● WORK TO BE COMPLETED
Tally the lines containing "computer" in this data. Respond with the tally alone.

● TASK INPUTS
○ ○ ○ ○ ○

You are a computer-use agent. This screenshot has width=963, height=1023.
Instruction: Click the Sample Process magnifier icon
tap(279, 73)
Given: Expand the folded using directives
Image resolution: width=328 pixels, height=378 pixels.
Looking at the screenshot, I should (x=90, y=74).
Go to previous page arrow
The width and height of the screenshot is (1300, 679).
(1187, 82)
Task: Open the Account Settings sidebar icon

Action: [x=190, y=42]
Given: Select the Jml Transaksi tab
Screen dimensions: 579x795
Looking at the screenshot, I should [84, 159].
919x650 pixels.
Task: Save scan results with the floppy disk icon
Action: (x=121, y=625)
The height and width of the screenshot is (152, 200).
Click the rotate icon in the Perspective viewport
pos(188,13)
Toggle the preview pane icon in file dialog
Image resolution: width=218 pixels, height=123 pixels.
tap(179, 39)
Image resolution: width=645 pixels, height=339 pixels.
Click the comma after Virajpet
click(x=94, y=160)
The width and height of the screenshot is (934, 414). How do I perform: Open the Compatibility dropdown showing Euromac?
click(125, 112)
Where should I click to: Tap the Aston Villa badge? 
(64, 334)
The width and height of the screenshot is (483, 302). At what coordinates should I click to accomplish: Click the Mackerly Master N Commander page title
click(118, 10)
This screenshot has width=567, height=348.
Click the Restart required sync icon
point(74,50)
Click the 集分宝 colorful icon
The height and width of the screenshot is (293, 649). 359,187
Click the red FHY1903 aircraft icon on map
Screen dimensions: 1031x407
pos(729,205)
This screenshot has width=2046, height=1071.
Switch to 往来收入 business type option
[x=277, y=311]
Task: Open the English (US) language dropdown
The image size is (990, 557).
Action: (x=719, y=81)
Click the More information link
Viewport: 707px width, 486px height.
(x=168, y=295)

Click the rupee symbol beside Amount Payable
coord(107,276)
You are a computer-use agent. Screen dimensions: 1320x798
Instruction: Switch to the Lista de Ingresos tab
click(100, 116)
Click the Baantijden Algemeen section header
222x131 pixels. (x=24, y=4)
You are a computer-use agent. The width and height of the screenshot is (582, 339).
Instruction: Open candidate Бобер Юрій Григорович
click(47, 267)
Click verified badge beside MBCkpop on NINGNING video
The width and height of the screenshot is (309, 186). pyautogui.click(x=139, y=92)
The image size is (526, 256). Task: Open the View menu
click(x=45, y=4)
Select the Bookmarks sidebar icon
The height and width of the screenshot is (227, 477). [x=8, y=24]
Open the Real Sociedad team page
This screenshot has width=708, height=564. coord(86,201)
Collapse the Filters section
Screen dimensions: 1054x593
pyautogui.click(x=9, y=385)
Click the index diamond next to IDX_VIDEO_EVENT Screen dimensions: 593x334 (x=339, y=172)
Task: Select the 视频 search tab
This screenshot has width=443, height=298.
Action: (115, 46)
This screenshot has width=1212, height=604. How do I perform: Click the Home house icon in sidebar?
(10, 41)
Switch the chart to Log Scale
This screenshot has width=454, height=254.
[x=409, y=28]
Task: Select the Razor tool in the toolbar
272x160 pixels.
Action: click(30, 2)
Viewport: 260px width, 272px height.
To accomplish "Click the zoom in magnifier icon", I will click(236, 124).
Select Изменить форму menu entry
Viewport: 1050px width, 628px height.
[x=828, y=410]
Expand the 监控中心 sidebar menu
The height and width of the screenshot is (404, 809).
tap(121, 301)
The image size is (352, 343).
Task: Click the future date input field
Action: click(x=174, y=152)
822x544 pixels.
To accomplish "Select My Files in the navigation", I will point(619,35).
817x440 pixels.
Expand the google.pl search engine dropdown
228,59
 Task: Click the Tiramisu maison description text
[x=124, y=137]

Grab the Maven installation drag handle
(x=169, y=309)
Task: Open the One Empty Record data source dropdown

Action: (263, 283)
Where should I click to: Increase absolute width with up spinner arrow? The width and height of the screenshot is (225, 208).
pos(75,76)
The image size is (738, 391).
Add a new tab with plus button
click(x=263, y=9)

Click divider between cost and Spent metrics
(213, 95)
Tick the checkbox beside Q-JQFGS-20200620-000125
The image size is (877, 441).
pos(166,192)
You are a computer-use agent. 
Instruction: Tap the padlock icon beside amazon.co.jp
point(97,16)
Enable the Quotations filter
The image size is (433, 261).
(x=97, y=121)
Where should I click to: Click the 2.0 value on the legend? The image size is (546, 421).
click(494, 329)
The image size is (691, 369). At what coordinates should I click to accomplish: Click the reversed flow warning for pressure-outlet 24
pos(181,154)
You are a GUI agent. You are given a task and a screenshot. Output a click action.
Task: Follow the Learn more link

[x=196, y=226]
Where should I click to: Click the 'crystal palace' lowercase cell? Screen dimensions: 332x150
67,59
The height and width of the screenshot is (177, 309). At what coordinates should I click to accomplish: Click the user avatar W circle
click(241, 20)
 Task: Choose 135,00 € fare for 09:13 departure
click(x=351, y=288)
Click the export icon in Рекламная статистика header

○ ○ ○ ○ ○

● WRITTEN RESPONSE
4